Original flipx flipy
column 1 column 2
1.0 2.0
3.0 4.0
column 1 column 2
2.0 1.0
4.0 3.0
column 1 column 2
3.0 4.0
1.0 2.0

Rotate

rotate NUMBER will rotate input clockwise in 90 degree-increments, i.e. 0, 90, 180, 270. It does not crop or pad input. If your input is 320x240 then rotate 90 will create input 240x320.

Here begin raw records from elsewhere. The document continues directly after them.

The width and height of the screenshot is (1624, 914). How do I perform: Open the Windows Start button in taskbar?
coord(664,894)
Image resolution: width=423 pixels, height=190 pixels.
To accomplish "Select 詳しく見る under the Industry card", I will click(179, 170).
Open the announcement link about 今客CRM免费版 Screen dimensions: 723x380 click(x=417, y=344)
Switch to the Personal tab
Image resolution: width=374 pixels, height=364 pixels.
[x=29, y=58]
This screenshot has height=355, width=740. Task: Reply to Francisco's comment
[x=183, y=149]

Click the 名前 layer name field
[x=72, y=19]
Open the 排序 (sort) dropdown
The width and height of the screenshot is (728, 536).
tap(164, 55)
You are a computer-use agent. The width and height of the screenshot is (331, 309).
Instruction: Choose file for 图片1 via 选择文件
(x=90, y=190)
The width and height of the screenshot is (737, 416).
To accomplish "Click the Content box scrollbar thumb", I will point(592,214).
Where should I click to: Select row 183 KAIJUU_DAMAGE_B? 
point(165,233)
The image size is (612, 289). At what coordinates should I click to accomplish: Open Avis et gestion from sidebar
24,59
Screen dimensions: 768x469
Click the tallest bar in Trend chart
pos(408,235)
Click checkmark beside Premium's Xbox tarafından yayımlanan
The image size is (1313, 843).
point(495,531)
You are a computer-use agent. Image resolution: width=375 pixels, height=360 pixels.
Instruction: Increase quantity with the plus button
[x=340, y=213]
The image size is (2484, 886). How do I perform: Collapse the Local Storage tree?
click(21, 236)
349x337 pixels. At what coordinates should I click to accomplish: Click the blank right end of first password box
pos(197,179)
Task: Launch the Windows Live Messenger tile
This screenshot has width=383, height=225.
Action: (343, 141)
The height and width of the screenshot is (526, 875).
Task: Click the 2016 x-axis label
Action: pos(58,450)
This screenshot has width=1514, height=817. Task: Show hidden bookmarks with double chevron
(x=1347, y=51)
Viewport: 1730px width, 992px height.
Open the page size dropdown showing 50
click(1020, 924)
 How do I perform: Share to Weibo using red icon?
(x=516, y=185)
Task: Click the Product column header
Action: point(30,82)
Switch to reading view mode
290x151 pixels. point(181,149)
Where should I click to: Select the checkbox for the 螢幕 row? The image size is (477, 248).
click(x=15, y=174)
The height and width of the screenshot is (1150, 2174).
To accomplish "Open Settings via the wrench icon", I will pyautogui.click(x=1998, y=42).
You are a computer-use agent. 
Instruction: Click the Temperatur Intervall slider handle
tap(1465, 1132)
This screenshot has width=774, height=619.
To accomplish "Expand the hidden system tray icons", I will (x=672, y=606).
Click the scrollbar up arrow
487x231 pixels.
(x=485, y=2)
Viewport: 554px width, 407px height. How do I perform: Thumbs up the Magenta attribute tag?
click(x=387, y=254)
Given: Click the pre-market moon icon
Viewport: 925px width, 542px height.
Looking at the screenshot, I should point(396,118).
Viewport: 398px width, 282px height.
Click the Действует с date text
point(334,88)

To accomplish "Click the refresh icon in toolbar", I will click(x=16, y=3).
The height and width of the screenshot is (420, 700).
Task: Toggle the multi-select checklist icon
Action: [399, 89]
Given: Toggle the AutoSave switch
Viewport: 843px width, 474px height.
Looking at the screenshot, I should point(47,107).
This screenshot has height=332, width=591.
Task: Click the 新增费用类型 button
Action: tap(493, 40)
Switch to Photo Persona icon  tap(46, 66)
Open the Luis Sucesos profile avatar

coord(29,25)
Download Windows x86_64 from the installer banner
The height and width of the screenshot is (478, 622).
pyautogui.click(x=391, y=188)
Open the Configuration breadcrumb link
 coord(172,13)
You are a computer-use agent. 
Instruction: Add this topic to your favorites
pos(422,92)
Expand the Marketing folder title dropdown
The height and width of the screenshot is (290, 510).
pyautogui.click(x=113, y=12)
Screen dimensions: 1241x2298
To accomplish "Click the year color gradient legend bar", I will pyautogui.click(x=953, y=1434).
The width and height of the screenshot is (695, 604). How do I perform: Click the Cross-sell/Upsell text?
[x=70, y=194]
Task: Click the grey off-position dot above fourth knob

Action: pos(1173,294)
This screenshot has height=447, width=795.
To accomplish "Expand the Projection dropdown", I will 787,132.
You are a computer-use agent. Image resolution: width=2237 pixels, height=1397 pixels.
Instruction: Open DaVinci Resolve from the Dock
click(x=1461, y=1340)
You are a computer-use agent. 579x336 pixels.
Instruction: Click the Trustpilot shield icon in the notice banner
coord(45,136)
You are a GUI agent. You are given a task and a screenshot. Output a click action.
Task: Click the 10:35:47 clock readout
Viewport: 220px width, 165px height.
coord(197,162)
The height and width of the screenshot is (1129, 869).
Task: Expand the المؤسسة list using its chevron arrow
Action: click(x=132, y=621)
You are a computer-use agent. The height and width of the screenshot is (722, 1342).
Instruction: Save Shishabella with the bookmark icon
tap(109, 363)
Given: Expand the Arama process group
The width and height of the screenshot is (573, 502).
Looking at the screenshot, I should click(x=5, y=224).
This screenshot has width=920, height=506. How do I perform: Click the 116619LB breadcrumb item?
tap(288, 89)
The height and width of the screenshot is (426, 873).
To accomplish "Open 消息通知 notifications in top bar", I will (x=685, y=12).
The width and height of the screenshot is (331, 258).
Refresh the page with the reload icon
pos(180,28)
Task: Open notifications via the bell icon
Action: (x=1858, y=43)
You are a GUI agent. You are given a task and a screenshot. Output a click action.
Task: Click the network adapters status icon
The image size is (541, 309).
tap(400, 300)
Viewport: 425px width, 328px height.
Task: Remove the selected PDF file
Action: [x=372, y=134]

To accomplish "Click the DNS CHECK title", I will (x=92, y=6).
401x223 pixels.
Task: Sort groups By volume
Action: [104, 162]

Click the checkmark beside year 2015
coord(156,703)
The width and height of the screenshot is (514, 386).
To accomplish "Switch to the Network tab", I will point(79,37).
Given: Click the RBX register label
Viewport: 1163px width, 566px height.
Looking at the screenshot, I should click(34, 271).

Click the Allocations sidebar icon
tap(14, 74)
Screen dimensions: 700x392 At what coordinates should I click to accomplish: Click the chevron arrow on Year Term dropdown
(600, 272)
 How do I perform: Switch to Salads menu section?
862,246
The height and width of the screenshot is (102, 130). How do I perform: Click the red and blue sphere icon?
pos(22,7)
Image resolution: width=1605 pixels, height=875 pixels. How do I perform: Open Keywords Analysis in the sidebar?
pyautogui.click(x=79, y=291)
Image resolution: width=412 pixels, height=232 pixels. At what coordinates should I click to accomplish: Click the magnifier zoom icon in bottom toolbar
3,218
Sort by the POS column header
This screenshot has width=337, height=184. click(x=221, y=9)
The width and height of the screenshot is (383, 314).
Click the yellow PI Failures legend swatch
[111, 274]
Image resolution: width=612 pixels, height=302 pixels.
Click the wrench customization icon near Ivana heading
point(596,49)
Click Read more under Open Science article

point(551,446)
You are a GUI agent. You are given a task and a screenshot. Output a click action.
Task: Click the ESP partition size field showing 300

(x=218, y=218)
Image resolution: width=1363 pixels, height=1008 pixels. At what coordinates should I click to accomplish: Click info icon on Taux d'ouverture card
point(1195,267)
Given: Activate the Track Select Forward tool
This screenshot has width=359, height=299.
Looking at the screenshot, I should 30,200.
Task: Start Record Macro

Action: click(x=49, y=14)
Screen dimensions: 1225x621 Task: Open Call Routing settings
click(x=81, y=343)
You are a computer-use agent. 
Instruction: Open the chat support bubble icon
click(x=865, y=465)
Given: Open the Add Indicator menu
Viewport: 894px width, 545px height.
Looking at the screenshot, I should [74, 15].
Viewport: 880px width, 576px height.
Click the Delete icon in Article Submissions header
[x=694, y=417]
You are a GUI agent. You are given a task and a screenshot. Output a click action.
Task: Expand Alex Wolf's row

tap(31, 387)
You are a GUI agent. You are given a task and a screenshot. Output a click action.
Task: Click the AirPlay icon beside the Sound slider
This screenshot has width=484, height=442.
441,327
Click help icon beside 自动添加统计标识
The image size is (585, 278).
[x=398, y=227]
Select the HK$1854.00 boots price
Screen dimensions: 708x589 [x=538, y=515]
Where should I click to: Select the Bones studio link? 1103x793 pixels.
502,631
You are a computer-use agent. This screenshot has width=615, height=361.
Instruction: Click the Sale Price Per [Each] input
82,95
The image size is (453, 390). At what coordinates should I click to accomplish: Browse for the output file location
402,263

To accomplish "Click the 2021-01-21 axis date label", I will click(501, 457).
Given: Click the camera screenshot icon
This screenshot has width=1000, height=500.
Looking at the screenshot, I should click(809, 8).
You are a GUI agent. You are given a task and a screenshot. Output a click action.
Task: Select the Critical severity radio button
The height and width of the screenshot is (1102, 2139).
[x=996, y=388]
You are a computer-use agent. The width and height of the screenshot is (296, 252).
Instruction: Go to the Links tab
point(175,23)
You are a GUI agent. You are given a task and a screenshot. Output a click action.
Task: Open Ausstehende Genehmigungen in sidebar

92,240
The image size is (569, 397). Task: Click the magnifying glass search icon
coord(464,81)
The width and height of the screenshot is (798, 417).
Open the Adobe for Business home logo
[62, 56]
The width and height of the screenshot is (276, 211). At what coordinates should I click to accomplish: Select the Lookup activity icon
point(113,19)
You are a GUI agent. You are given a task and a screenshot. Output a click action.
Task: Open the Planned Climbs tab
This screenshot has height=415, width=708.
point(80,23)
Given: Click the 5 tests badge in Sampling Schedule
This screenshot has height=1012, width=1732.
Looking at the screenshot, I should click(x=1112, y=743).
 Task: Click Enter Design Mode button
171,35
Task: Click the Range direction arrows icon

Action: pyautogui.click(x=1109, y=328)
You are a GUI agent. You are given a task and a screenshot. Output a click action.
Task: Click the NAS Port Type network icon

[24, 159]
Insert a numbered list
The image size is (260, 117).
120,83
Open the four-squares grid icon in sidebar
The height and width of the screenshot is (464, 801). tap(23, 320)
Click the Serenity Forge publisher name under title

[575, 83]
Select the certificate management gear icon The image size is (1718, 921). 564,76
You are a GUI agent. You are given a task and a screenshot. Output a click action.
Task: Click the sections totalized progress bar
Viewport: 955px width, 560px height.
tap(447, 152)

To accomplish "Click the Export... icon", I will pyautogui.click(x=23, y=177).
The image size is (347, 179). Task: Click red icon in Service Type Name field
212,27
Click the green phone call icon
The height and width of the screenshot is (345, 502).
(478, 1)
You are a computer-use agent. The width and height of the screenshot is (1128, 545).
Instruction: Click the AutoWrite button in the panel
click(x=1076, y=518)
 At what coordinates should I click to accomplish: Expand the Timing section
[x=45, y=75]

Original rotate 90 rotate 180 rotate 270
1.0 2.0
3.0 4.0
3.0 1.0
4.0 2.0
4.0 3.0
2.0 1.0
2.0 4.0
1.0 3.0

Crop

Region of interest

Each crop type supports a region of interest (roi) declared using one of these coordinates

xyxy XLEFT_INT YTOP_INT XRIGHT_INT YBOTTOM_INT
top-left inclusive and bottom-right exclusive corners, e.g. xyxy 200 50 400 150 rectangle has pixels x 200-399 and y 50-149
xywh XLEFT_INT YTOP_INT WIDTH_INT HEIGHT_INT
top-left inclusive and its width and height from that point, e.g. xywh 200 50 200 100 rectangle has pixels x 200-399 and y 50-149
cxywh XCENTER_INT YCENTER_INT WIDTH_INT HEIGHT_INT
center of roi and its total width and height, e.g. cxywh 300 100 200 100 rectangle has pixels x 200-399 and y 50-149

Crop shapes

Cropping shapes require a resize dimension, roi, or both.

crop ROI
crop/remove input outside required roi, preserves visual aspect ratio; e.g. crop xyxy 200 50 400 150
centercrop [ROI] resize DIMENSION
crop/remove input outside optional roi, then center crop with dimension’s aspect ratio and no padding (looses visual content), then resize to dimension, preserves visual aspect ratio; e.g. centercrop resize 256 160 or centercrop xyxy 200 50 400 150 resize 256 160
padcrop [ROI] resize DIMENSION
crop/remove input outside optional roi, then center crop with dimension’s aspect ratio and padding (retains visual content), then resize to dimension, preserves visual aspect ratio, also known as “letterboxing” or “pillarboxing”; e.g. padcrop resize 256 160 or padcrop xyxy 200 50 400 150 resize 256 160

Archive

Plugin versions before v1.3.20240619 used @mlcrop, @mlmean, @mlscale, and @mlswapch to pre-process input. Newer plugins do not support these separate attributes. Use @mlinput for all pre-processing.